Question

Factor the indicated polynomial $$f(x)$$ completely into irreducible factors in the polynomial ring $$F[x]$$ for the indicated field $$F$$. Show that $$f(x)=x^{3}+2 x+1$$ is irreducible over $$\mathbb{Z}_{5}$$

Answer

**step1 Understand the Irreducibility Condition for Cubic Polynomials over a Field**

For a polynomial of degree 3, like $$f(x) = x^3 + 2x + 1$$, to be irreducible over a field $$\mathbb{Z}_5$$, it must not have any roots in that field.

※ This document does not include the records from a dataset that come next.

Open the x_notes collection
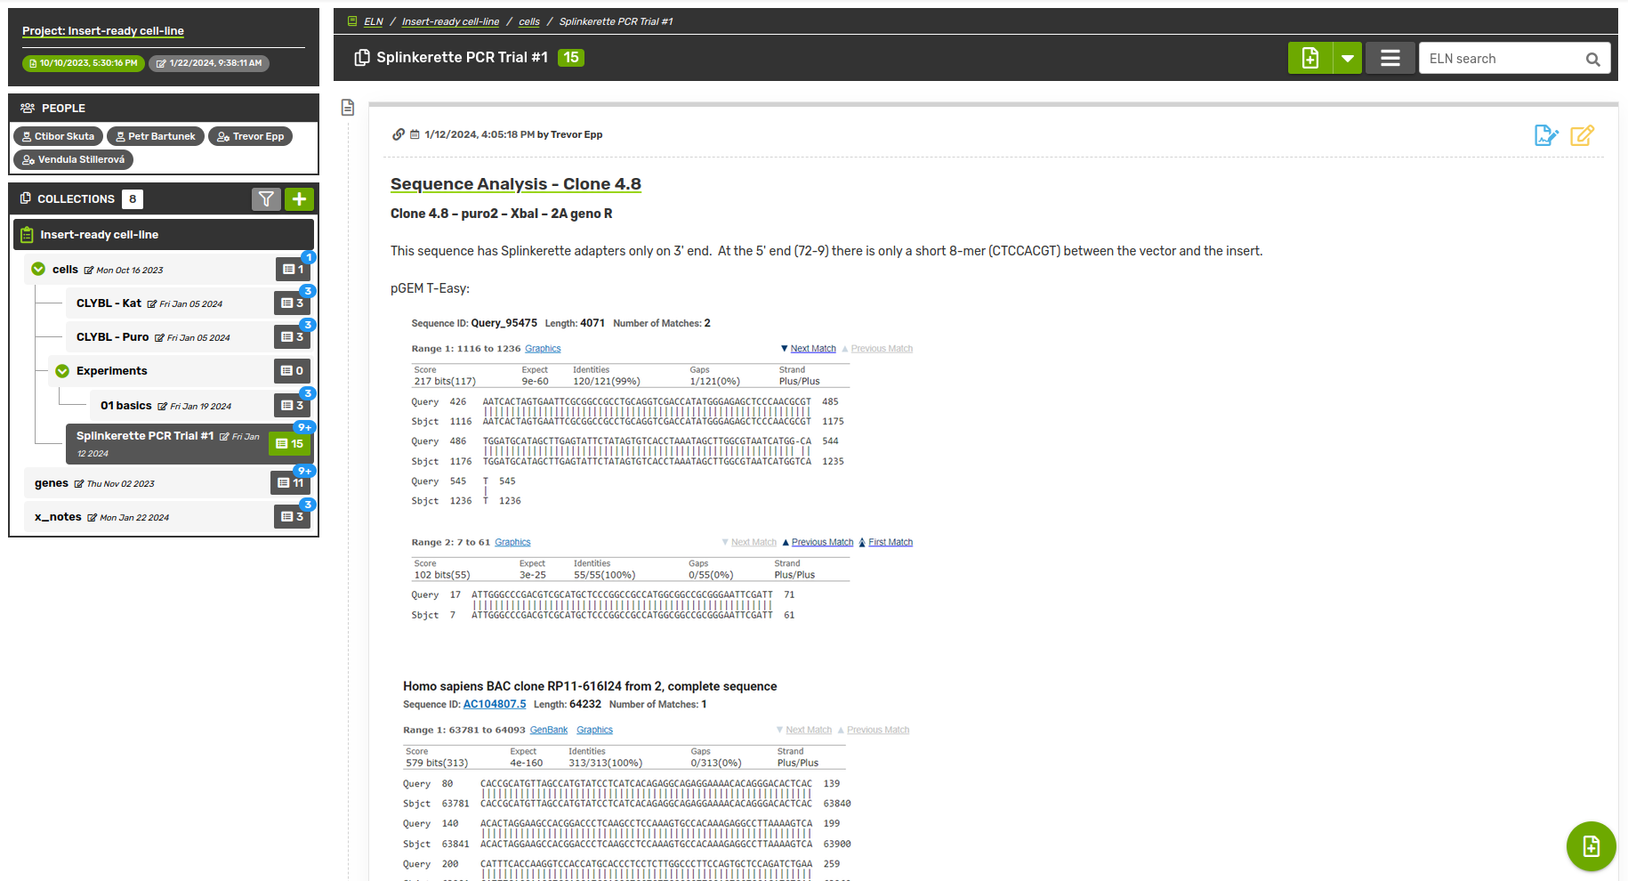This screenshot has width=1628, height=881. pos(58,517)
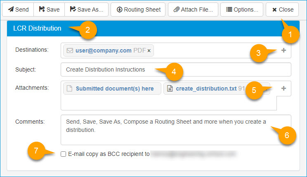
Task: Click Attach File... paperclip button
Action: [193, 10]
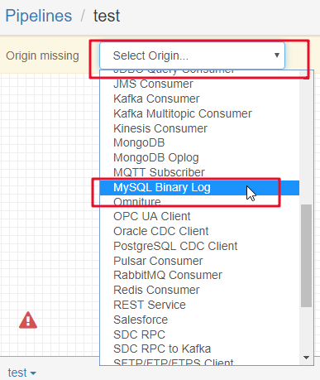Image resolution: width=320 pixels, height=380 pixels.
Task: Click the dropdown list's down scroll arrow
Action: (x=306, y=358)
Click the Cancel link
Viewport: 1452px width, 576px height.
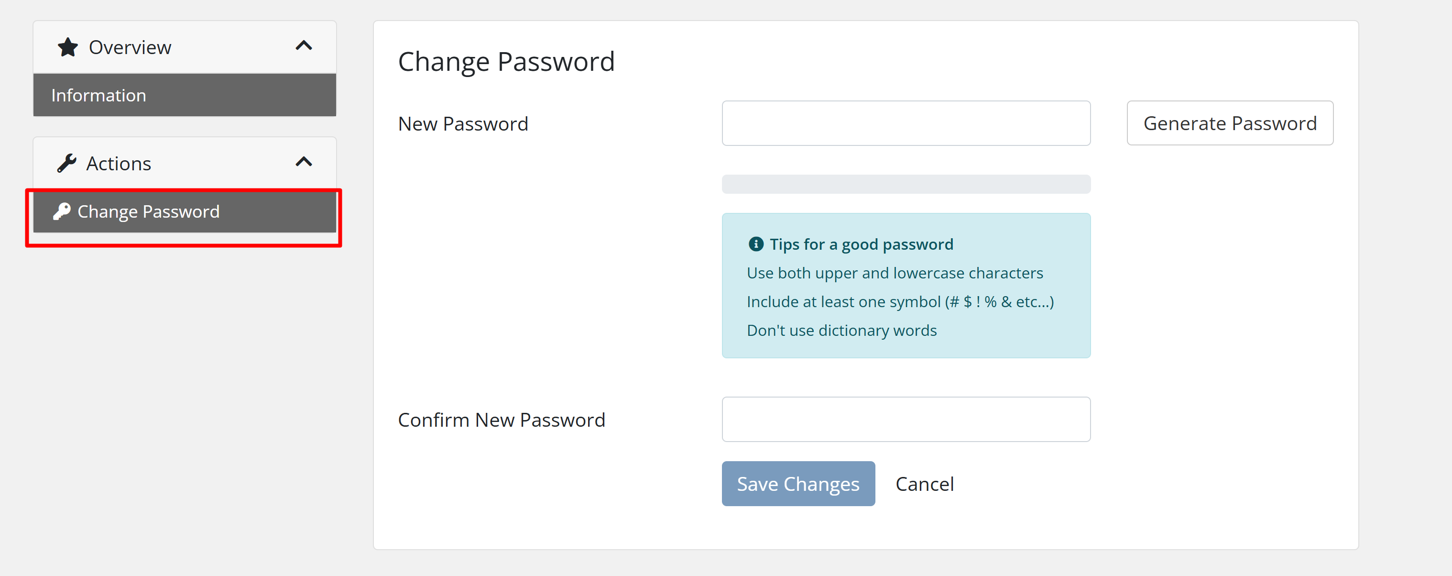pyautogui.click(x=924, y=483)
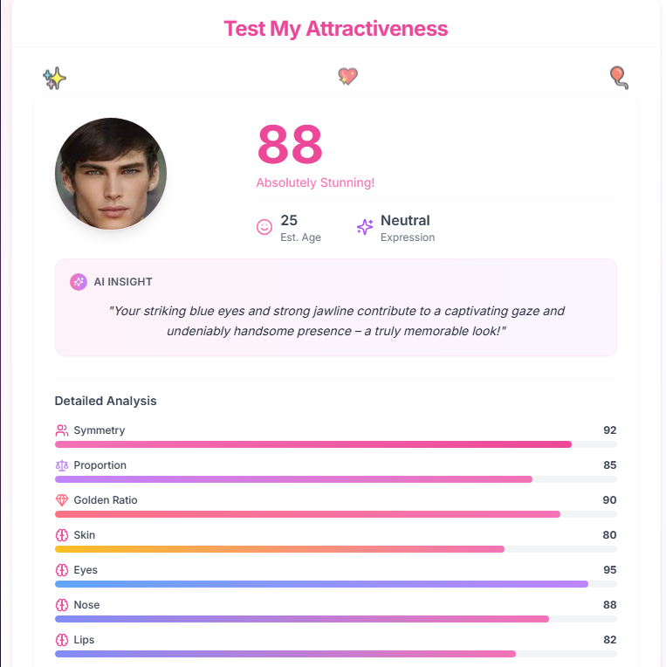Click the Absolutely Stunning rating text
This screenshot has height=667, width=666.
tap(315, 183)

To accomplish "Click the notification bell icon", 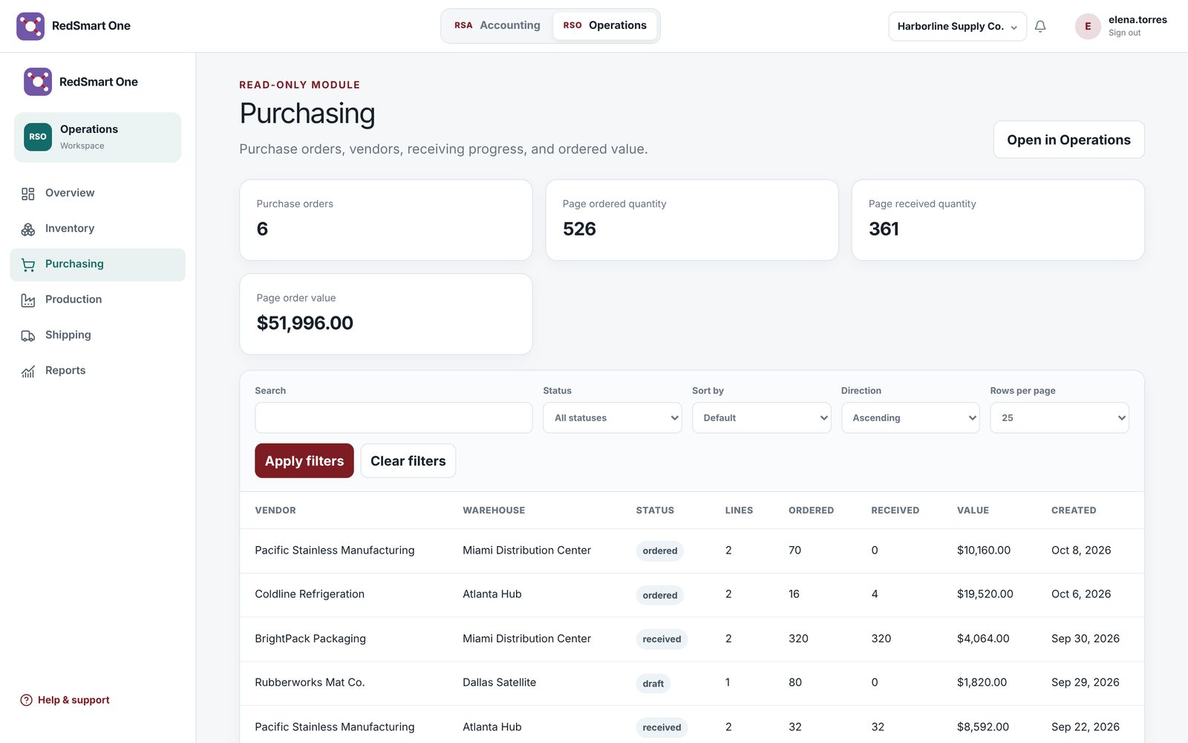I will (x=1040, y=26).
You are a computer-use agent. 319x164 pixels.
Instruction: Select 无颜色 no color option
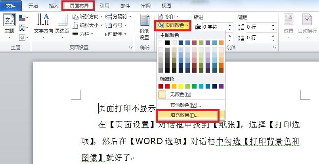[180, 95]
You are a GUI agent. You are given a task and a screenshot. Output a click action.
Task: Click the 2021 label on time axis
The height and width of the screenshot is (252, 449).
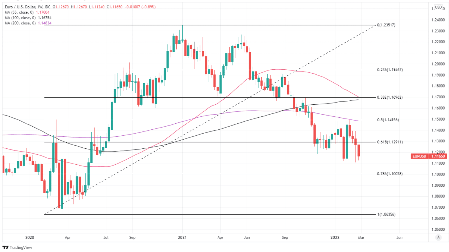[182, 238]
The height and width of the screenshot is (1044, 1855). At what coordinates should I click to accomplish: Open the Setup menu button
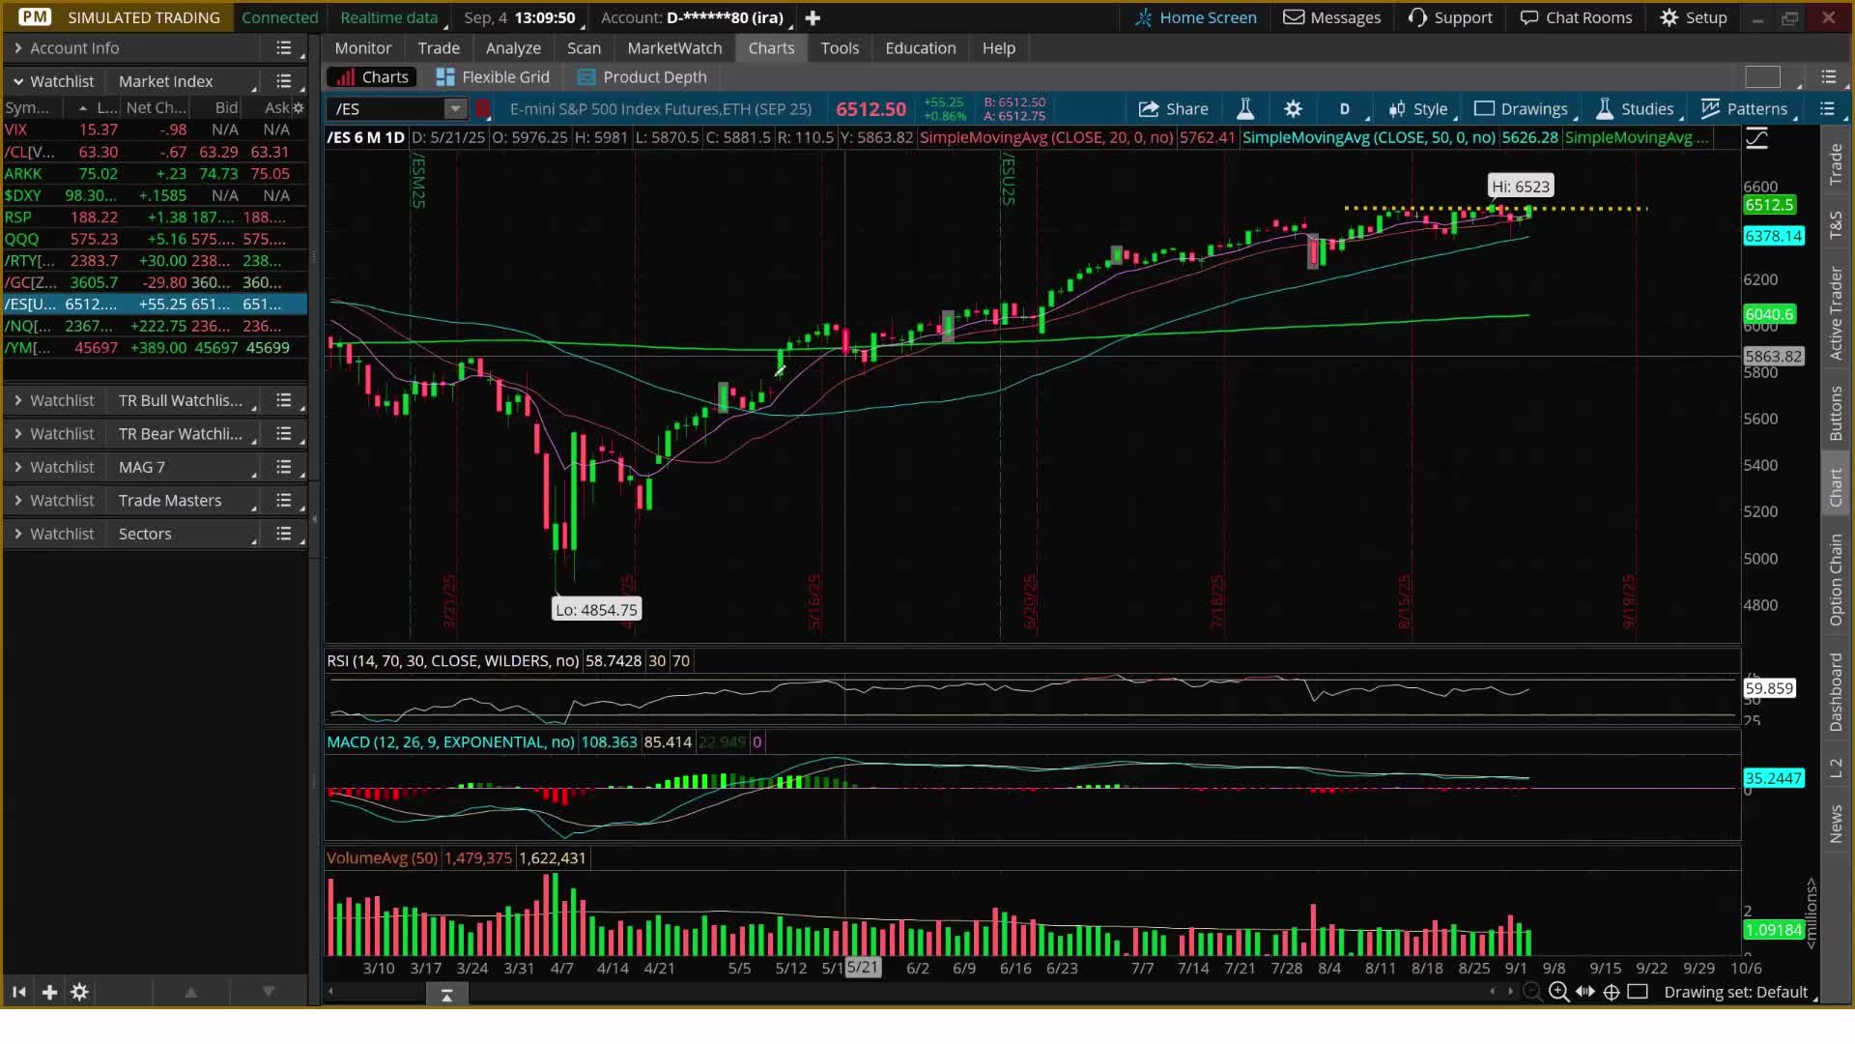tap(1694, 17)
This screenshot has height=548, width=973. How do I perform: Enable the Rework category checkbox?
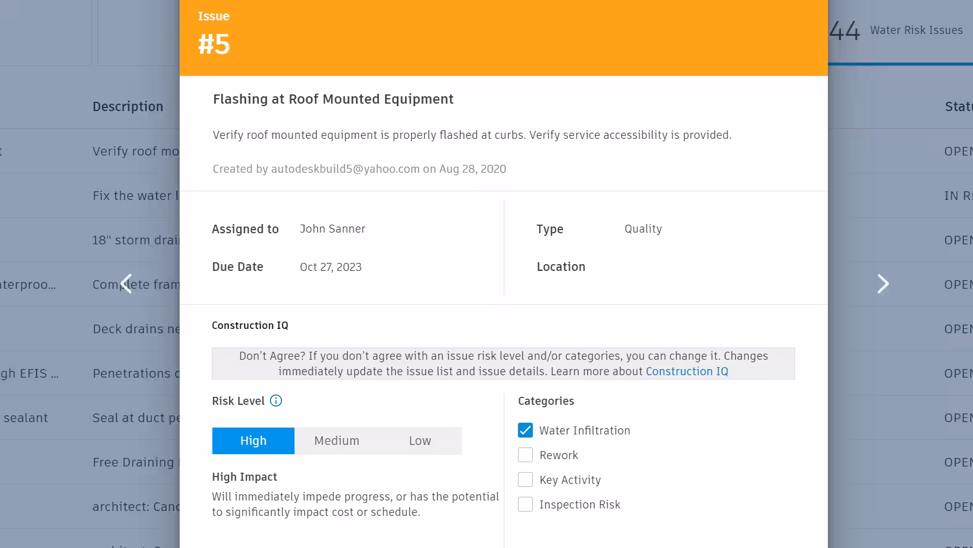point(525,455)
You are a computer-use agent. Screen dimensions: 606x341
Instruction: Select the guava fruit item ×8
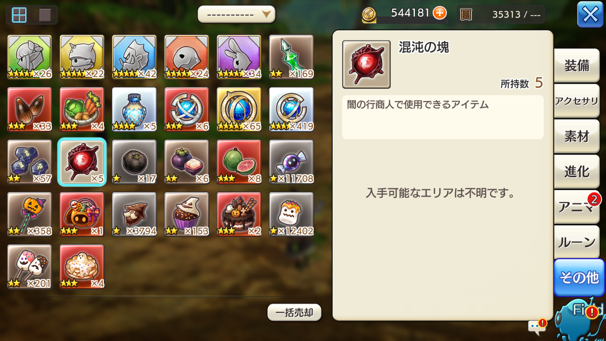pos(239,162)
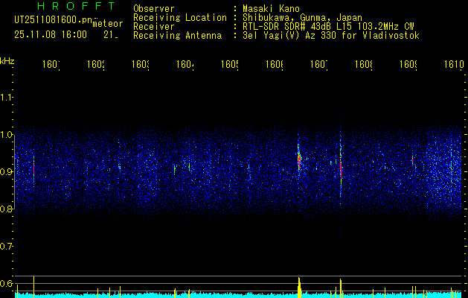Click the 1.0 kHz frequency label

tap(6, 135)
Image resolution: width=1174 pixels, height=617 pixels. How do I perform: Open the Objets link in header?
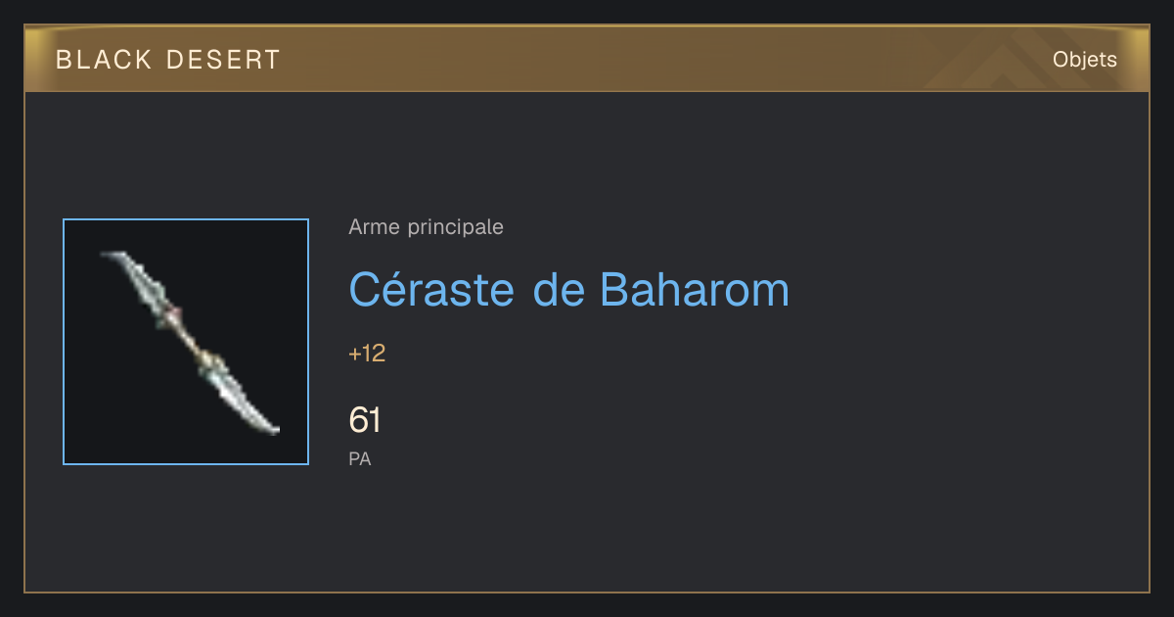pos(1084,60)
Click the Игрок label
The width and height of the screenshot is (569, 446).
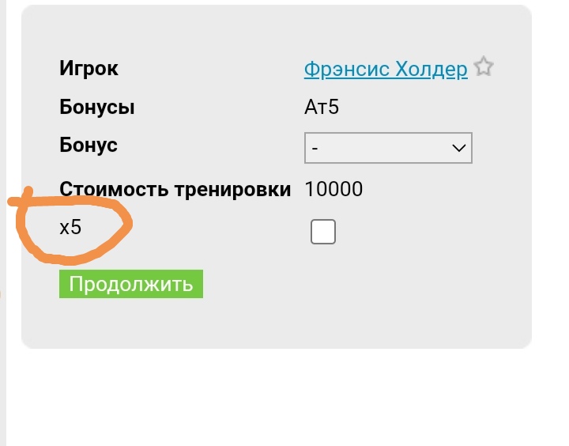click(x=89, y=69)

This means that if we substitute any value from the field into the polynomial, the result should not be 0 (modulo 5). If it had a root, it would mean it could be factored into a linear term and a quadratic term, making it reducible.

**step2 List the Elements of the Field $$\mathbb{Z}_5$$**

The field $$\mathbb{Z}_5$$ consists of the integers modulo 5. These are the possible remainders when an integer is divided by 5.

$$\mathbb{Z}_5 = \{0, 1, 2, 3, 4\}$$

**step3 Evaluate the Polynomial for Each Element in $$\mathbb{Z}_5$$**

We will substitute each element of $$\mathbb{Z}_5$$ into the polynomial $$f(x) = x^3 + 2x + 1$$ and calculate the result modulo 5.

For $$x=0$$:

$$f(0) = (0)^3 + 2(0) + 1 = 0 + 0 + 1 = 1$$

Since $$1 \not\equiv 0 \pmod{5}$$, 0 is not a root.

For $$x=1$$:

$$f(1) = (1)^3 + 2(1) + 1 = 1 + 2 + 1 = 4$$

Since $$4 \not\equiv 0 \pmod{5}$$, 1 is not a root.

For $$x=2$$:

$$f(2) = (2)^3 + 2(2) + 1 = 8 + 4 + 1 = 13$$

Since $$13 \equiv 3 \pmod{5}$$ and $$3 \not\equiv 0 \pmod{5}$$, 2 is not a root.

For $$x=3$$:

$$f(3) = (3)^3 + 2(3) + 1 = 27 + 6 + 1 = 34$$

Since $$34 \equiv 4 \pmod{5}$$ and $$4 \not\equiv 0 \pmod{5}$$, 3 is not a root.

For $$x=4$$:

$$f(4) = (4)^3 + 2(4) + 1 = 64 + 8 + 1 = 73$$

Since $$73 \equiv 3 \pmod{5}$$ and $$3 \not\equiv 0 \pmod{5}$$, 4 is not a root.

**step4 Conclude Irreducibility**

We have tested all possible values in the field $$\mathbb{Z}_5$$ and found that none of them are roots of the polynomial $$f(x)$$. Since $$f(x)$$ is a cubic polynomial and has no roots in $$\mathbb{Z}_5$$, it cannot be factored into linear factors or a linear factor and an irreducible quadratic factor over $$\mathbb{Z}_5$$. Therefore, it is irreducible over $$\mathbb{Z}_5$$.